Records provided
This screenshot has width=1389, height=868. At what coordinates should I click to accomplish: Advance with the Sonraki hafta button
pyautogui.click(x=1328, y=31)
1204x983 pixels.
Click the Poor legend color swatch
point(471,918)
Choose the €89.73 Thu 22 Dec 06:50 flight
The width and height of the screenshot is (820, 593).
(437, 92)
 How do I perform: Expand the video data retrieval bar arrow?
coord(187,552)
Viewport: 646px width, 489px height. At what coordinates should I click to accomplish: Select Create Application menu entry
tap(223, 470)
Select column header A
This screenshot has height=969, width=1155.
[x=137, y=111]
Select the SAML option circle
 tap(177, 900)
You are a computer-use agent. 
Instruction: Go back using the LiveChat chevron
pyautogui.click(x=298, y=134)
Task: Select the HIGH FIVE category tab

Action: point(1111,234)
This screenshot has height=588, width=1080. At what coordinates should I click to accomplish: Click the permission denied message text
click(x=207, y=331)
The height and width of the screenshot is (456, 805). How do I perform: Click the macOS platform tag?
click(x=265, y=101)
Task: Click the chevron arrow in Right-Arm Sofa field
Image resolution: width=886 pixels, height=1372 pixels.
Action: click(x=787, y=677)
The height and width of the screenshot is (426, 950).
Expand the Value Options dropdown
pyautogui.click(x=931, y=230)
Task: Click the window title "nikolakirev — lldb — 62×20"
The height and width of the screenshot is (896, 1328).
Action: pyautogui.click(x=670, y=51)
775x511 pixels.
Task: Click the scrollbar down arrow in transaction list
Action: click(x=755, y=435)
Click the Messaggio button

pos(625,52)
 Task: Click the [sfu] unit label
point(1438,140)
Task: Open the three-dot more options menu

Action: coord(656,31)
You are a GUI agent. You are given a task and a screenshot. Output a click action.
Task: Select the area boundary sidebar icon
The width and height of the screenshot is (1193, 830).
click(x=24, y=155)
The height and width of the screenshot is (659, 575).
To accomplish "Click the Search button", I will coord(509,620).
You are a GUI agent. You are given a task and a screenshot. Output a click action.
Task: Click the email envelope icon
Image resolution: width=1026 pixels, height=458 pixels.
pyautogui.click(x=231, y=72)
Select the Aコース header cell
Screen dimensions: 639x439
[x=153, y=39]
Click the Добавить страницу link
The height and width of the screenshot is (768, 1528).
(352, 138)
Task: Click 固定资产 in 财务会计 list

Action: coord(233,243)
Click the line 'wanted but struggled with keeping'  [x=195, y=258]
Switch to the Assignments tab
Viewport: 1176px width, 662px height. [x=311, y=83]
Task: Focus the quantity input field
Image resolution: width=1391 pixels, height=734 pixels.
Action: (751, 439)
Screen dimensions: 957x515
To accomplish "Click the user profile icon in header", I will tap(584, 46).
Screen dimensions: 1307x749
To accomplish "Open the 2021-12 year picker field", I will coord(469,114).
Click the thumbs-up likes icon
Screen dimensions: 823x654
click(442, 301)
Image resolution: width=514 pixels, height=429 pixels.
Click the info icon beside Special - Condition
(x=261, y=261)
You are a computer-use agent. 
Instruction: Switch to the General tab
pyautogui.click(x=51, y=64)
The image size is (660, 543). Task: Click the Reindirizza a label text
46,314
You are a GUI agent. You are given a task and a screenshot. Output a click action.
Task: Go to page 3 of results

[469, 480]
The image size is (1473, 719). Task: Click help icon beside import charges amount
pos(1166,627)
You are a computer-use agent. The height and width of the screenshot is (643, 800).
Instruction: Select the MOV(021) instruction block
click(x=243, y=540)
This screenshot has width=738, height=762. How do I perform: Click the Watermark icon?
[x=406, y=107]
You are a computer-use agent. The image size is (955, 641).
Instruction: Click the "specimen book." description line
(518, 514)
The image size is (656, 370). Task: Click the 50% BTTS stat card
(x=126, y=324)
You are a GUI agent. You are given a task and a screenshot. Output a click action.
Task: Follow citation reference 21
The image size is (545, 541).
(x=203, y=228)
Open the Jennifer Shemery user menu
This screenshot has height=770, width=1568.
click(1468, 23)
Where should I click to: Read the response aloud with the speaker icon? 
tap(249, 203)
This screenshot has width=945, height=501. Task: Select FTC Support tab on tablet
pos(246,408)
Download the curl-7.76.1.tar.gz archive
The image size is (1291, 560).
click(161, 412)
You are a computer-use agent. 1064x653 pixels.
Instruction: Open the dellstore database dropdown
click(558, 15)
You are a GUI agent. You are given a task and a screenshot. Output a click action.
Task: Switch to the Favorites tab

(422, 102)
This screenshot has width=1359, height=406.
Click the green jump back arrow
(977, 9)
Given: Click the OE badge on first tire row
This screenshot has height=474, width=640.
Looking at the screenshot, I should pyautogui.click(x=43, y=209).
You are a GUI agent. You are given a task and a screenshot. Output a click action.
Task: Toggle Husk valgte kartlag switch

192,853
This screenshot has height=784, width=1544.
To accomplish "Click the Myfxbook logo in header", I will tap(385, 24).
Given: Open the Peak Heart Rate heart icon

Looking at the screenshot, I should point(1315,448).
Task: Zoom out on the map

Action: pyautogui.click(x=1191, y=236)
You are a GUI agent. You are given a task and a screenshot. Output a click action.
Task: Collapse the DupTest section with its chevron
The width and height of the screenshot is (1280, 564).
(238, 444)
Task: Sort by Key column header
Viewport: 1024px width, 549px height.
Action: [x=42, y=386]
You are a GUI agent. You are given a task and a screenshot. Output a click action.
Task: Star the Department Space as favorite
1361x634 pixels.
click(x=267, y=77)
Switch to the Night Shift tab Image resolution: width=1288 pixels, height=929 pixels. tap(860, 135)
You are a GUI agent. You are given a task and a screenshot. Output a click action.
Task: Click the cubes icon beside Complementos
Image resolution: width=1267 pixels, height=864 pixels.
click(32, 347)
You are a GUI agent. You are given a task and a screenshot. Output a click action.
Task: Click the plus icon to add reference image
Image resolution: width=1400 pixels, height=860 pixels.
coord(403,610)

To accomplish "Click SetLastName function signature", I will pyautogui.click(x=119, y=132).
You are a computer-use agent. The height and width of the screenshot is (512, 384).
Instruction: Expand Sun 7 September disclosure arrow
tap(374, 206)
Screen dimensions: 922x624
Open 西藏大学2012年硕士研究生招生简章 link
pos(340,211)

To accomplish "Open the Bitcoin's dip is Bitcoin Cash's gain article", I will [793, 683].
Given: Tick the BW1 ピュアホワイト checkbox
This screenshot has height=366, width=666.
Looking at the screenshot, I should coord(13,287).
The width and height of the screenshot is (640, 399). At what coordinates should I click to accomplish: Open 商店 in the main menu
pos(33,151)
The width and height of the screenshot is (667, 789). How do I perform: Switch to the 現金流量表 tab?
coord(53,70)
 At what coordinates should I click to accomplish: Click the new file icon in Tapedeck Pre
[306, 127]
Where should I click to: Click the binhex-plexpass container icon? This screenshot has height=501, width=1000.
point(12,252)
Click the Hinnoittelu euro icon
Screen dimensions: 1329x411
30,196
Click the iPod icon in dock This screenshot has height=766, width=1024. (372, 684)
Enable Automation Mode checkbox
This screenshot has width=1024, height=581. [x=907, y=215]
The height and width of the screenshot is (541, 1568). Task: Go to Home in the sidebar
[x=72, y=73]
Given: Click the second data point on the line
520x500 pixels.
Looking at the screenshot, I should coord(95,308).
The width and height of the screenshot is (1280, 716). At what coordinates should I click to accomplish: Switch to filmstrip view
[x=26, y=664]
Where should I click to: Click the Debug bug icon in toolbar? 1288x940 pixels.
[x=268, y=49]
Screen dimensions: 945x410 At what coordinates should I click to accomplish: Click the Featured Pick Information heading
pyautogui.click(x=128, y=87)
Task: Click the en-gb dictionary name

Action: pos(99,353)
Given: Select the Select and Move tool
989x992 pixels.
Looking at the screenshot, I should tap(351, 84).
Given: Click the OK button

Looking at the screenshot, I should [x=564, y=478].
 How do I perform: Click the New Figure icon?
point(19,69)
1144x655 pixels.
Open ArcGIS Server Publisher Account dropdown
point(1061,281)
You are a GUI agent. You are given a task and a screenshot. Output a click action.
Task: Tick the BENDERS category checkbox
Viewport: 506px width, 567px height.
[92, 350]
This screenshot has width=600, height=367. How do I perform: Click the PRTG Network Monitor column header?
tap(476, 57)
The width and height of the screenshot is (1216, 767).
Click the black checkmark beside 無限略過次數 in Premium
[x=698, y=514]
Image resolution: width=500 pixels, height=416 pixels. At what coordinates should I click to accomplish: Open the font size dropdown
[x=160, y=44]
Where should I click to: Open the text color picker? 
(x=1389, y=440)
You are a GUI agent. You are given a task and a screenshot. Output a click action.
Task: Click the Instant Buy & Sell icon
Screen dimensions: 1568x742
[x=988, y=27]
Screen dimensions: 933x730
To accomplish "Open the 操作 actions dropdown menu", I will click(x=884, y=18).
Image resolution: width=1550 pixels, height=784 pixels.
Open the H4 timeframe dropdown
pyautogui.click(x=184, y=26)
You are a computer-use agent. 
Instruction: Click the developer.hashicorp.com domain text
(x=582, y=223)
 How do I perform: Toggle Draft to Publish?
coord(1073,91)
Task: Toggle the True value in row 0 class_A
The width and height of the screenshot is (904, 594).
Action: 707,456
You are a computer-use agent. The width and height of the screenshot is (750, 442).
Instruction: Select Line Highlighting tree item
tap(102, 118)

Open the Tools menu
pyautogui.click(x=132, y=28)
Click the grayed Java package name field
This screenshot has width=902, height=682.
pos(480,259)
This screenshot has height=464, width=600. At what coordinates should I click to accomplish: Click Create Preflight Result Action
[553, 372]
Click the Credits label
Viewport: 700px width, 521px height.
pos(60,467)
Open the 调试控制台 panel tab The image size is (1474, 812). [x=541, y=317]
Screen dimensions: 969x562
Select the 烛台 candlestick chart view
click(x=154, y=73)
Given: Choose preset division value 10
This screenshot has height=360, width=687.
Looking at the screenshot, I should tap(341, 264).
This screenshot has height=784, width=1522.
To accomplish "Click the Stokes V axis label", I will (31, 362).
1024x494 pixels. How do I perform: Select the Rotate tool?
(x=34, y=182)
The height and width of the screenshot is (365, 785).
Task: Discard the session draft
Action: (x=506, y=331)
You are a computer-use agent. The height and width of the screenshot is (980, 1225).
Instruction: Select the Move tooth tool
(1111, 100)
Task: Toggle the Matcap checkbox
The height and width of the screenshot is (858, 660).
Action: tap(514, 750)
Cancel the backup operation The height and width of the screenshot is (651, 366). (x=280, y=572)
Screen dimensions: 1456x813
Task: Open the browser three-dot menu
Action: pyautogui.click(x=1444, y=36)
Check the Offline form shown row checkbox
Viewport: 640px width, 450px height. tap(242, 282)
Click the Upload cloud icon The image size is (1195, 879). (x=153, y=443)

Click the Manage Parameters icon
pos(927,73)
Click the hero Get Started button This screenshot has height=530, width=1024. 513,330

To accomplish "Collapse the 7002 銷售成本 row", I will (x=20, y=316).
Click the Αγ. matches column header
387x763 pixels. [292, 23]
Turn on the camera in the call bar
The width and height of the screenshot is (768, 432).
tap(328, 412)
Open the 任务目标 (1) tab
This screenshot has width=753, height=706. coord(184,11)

Problem to solve
Out of the listing above, reproduce exactly the lines from the one with "The width and height of the screenshot is (904, 594)." up to and including the one with "Task: Toggle the Matcap checkbox".

Exercise response
The width and height of the screenshot is (904, 594).
Action: 707,456
You are a computer-use agent. The width and height of the screenshot is (750, 442).
Instruction: Select Line Highlighting tree item
tap(102, 118)

Open the Tools menu
pyautogui.click(x=132, y=28)
Click the grayed Java package name field
This screenshot has width=902, height=682.
pos(480,259)
This screenshot has height=464, width=600. At what coordinates should I click to accomplish: Click Create Preflight Result Action
[553, 372]
Click the Credits label
Viewport: 700px width, 521px height.
pos(60,467)
Open the 调试控制台 panel tab The image size is (1474, 812). [x=541, y=317]
Screen dimensions: 969x562
Select the 烛台 candlestick chart view
click(x=154, y=73)
Given: Choose preset division value 10
This screenshot has height=360, width=687.
Looking at the screenshot, I should tap(341, 264).
This screenshot has height=784, width=1522.
To accomplish "Click the Stokes V axis label", I will (31, 362).
1024x494 pixels. How do I perform: Select the Rotate tool?
(x=34, y=182)
The height and width of the screenshot is (365, 785).
Task: Discard the session draft
Action: (x=506, y=331)
You are a computer-use agent. The height and width of the screenshot is (980, 1225).
Instruction: Select the Move tooth tool
(1111, 100)
Task: Toggle the Matcap checkbox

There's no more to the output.